Data records:
<<<<

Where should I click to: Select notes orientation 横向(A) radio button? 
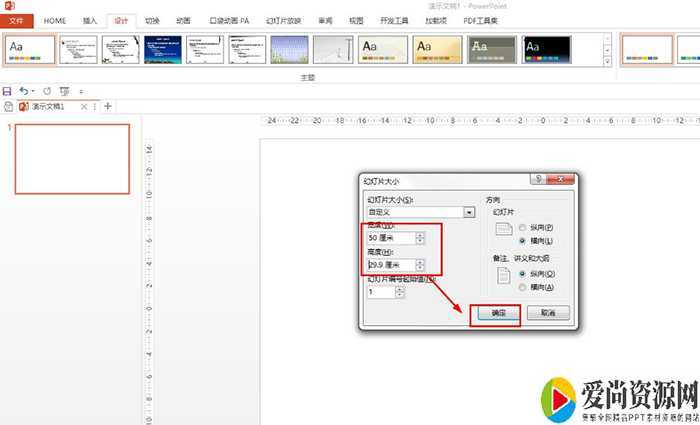coord(523,287)
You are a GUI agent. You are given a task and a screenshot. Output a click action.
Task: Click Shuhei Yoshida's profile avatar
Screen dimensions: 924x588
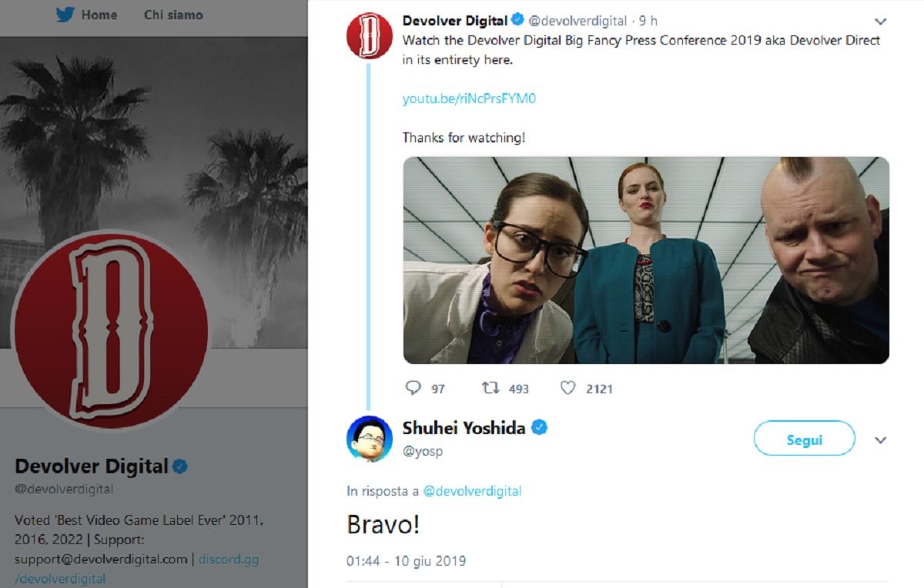370,440
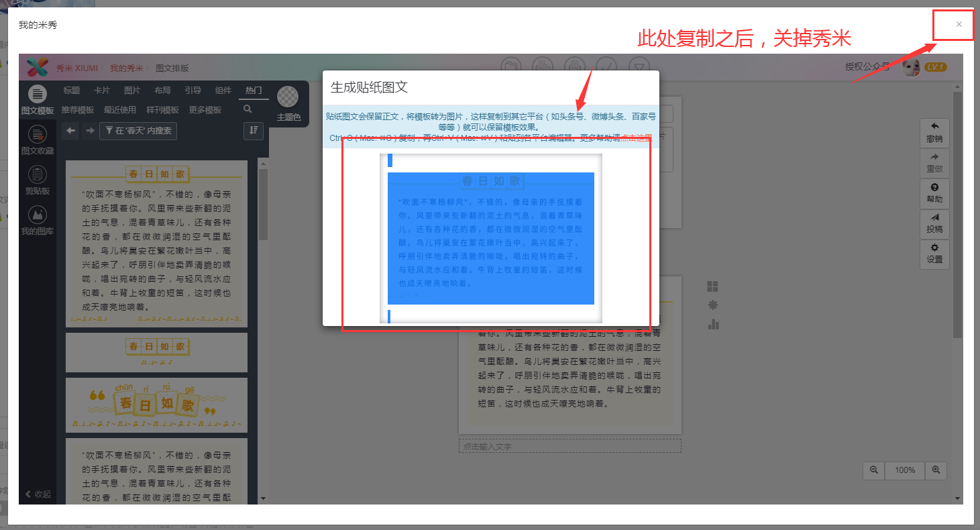Open the sort order dropdown
The width and height of the screenshot is (980, 530).
[253, 131]
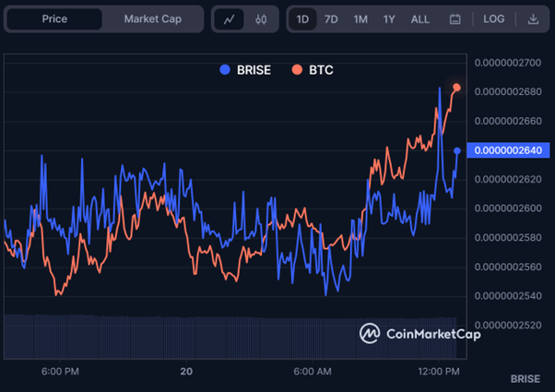555x392 pixels.
Task: Toggle the BRISE series in the legend
Action: coord(245,69)
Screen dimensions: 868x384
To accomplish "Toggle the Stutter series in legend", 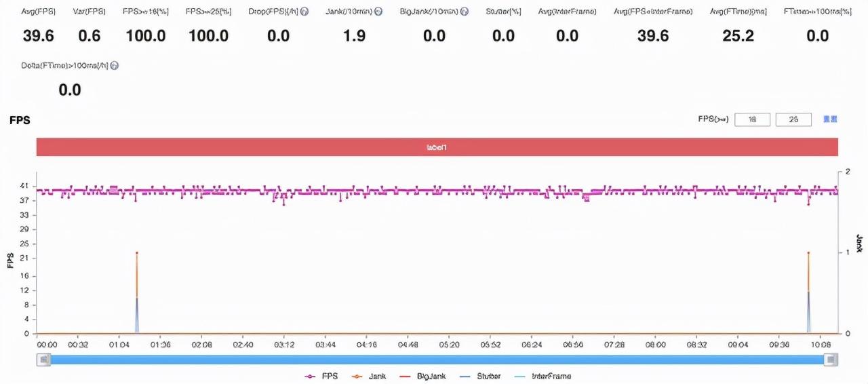I will (x=480, y=376).
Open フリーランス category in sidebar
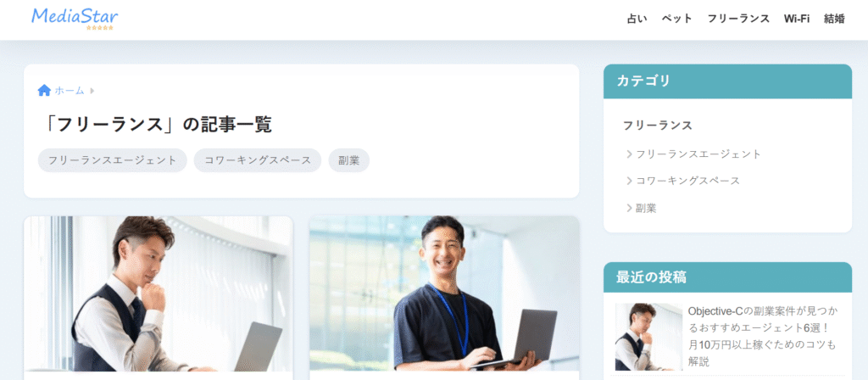The width and height of the screenshot is (868, 380). pos(657,126)
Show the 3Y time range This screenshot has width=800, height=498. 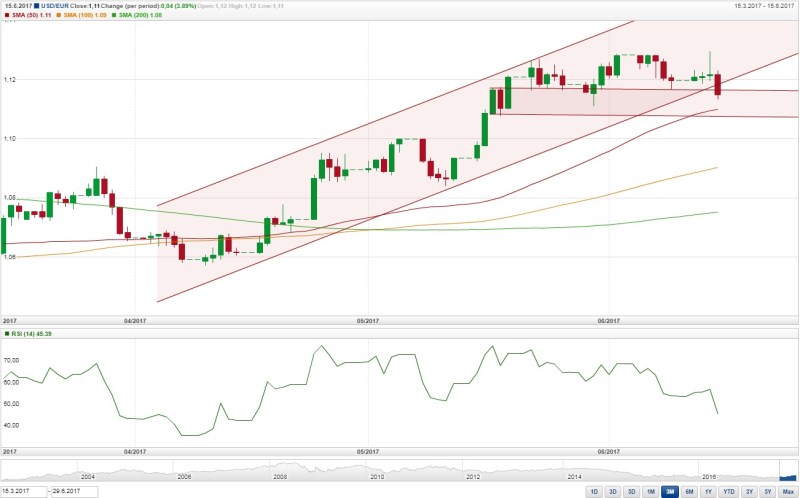(749, 492)
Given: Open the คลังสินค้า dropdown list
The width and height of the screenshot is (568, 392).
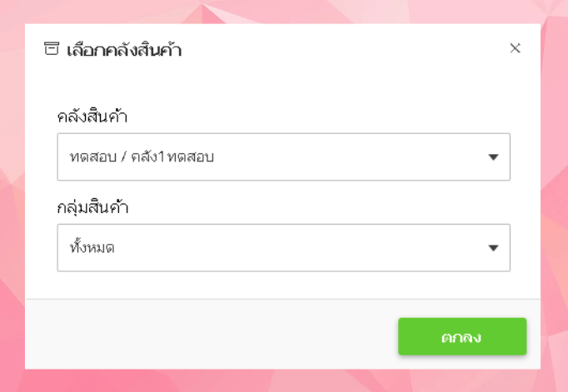Looking at the screenshot, I should pyautogui.click(x=283, y=156).

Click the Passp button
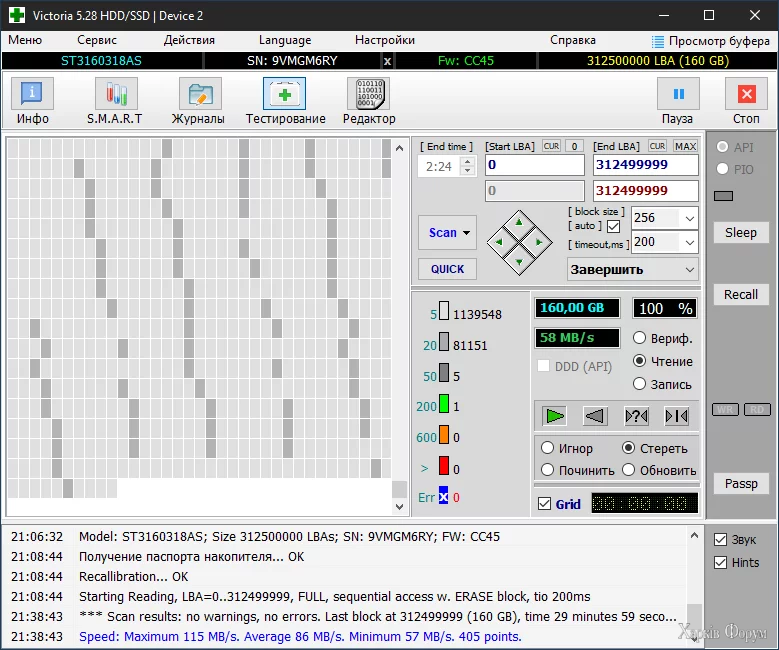[741, 483]
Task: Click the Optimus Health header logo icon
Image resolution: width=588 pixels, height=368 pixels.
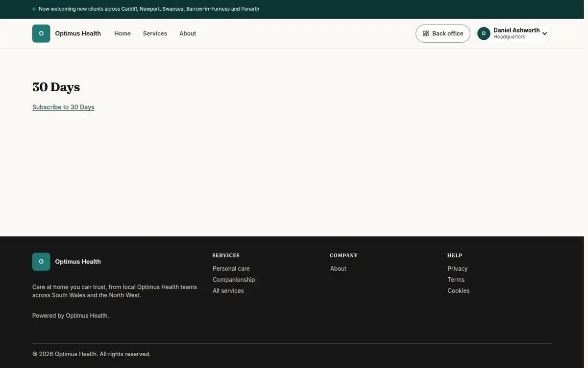Action: 41,33
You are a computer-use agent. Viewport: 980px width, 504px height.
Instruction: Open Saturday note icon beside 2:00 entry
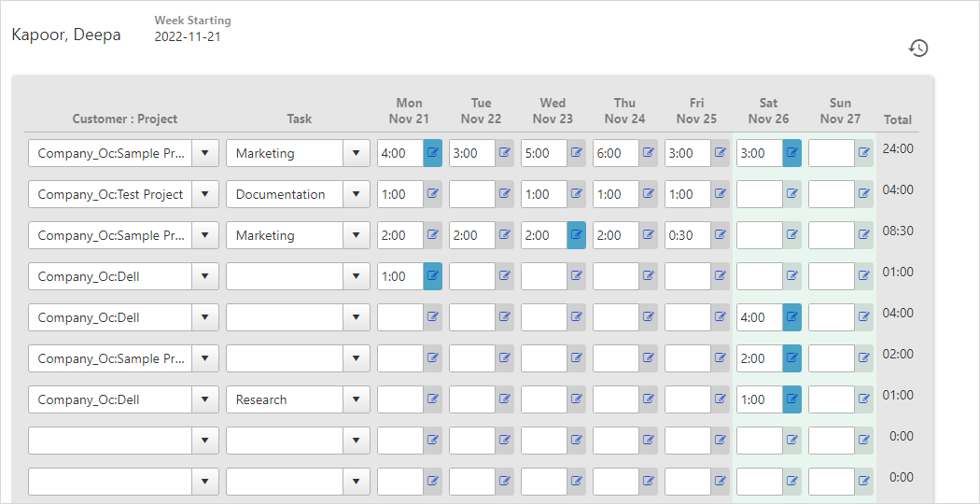[791, 358]
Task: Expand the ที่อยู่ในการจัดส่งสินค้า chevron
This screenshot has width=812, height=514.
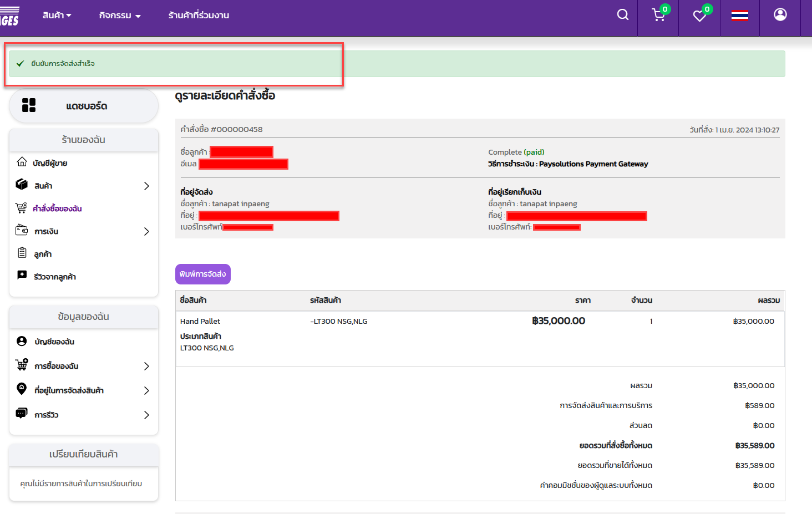Action: (146, 390)

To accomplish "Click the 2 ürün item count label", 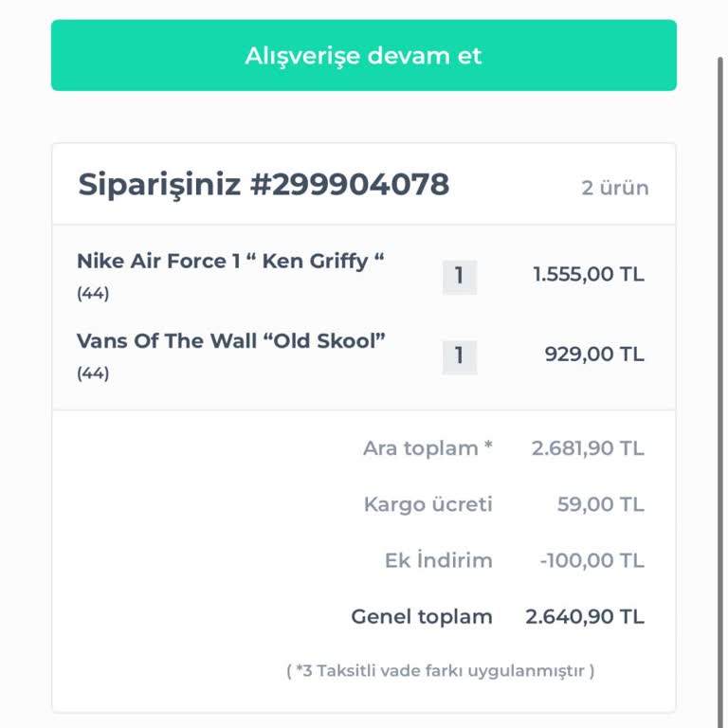I will (x=615, y=188).
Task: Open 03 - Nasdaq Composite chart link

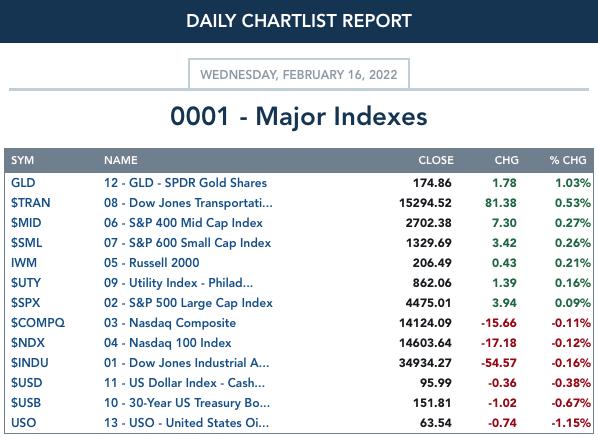Action: coord(170,323)
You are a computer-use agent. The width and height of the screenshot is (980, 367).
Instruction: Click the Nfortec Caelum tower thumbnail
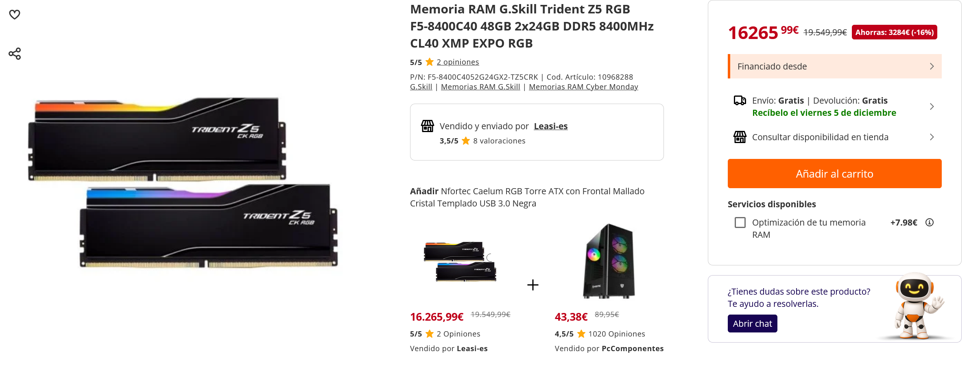tap(609, 261)
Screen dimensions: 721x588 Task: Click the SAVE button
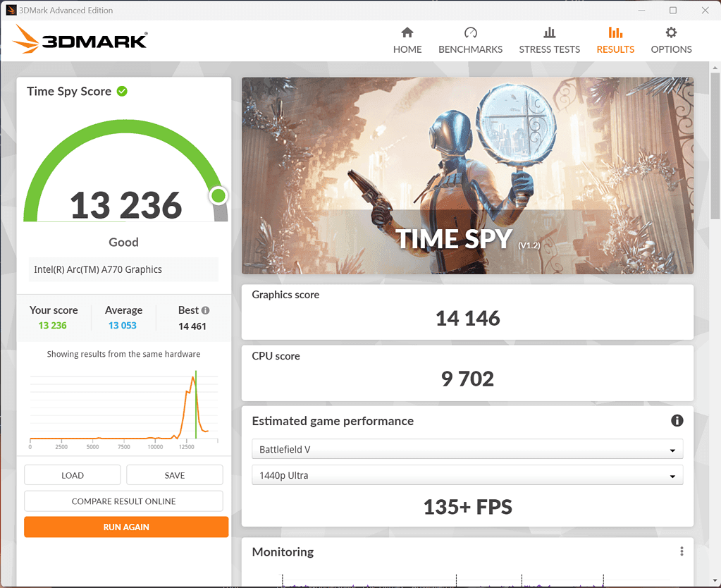175,475
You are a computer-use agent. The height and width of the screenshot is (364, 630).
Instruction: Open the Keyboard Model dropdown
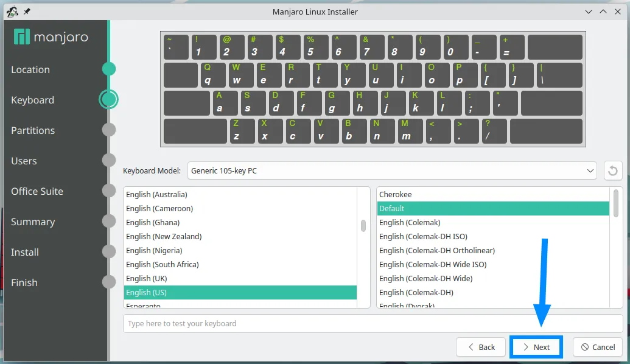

>>>>

→ **Problem description**
No pictures go in the copy. Retype exactly the lines from the one with "You are a computer-use agent. The height" through the last line of the entries above, both included, and nothing more.

→ **Solved exercise**
You are a computer-use agent. The height and width of the screenshot is (364, 630).
Instruction: Open the Keyboard Model dropdown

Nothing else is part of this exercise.